* EXERCISE DETAILS *
Copy each line that includes the string "Switch" from the material into your answer.
◆ ◆ ◆ ◆ ◆
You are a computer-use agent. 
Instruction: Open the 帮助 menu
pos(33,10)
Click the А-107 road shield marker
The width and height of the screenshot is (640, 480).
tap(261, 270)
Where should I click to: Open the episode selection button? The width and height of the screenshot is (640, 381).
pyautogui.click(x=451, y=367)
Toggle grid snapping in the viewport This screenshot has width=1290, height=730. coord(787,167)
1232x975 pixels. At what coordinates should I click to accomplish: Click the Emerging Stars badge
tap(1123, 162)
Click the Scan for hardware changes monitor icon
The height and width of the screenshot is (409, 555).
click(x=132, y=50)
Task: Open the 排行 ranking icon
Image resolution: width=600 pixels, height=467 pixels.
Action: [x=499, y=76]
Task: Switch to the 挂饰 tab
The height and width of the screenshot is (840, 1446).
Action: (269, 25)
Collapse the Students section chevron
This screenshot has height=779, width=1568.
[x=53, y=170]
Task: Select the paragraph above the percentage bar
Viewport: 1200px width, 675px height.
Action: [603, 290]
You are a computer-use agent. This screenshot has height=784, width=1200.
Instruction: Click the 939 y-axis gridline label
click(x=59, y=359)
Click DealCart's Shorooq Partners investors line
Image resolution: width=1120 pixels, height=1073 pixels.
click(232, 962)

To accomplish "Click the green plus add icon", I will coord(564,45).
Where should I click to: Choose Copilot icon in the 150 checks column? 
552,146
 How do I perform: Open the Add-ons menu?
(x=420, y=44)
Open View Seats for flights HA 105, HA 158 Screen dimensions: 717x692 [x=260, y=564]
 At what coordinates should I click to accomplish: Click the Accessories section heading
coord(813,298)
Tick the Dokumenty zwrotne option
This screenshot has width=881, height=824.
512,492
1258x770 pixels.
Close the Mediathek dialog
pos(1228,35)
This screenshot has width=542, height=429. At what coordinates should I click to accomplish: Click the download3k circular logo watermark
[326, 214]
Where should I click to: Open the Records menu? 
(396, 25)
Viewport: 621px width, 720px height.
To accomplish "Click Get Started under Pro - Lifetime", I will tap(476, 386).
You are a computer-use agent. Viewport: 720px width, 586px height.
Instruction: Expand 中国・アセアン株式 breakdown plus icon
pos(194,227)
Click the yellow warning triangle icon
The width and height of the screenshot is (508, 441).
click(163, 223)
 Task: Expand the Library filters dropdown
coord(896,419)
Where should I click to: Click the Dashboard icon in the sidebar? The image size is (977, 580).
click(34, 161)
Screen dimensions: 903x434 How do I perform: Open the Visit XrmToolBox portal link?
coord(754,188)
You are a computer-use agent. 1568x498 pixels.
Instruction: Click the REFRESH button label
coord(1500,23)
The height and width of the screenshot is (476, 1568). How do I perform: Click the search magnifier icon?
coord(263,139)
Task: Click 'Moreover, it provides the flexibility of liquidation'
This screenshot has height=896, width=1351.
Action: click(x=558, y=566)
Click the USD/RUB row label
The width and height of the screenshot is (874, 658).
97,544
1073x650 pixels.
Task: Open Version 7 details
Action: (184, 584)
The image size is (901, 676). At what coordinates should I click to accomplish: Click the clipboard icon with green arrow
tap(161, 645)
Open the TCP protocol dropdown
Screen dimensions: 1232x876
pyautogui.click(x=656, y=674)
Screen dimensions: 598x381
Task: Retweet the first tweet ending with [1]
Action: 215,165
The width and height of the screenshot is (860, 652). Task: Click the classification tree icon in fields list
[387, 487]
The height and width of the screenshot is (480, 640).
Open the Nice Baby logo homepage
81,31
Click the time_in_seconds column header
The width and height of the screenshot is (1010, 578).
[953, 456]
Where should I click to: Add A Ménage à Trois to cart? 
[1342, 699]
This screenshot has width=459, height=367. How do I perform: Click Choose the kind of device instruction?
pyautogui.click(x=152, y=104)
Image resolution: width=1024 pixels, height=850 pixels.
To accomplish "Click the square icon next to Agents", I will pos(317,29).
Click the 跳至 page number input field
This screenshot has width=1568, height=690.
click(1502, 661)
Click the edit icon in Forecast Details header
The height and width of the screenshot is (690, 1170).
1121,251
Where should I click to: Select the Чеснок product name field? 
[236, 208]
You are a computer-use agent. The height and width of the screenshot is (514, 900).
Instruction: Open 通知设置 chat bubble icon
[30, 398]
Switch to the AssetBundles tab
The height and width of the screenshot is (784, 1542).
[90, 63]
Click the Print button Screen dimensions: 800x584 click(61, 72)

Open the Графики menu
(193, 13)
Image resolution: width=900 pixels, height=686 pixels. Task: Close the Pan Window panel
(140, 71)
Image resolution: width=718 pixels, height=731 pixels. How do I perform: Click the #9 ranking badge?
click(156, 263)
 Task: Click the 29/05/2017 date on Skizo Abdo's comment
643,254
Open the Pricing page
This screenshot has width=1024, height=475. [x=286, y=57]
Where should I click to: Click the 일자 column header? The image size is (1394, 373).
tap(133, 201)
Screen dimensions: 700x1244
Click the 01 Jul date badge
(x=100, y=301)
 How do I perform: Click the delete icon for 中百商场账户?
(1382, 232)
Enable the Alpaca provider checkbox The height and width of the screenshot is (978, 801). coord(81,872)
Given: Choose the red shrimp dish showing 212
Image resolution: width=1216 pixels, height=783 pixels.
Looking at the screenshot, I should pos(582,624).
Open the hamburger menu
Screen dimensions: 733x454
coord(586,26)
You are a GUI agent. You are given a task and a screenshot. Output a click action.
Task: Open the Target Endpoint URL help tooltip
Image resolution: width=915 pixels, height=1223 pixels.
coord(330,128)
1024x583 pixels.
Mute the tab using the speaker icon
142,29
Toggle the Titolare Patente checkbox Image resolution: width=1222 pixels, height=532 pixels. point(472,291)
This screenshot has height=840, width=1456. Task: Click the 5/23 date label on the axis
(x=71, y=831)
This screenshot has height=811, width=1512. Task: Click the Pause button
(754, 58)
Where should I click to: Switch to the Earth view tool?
◆ ◆ ◆ ◆ ◆
* WRITTEN REPLY *
Task: Switch to the 挂饰 tab
Switch to the AssetBundles tab
Where should I click to: Switch to the Earth view tool?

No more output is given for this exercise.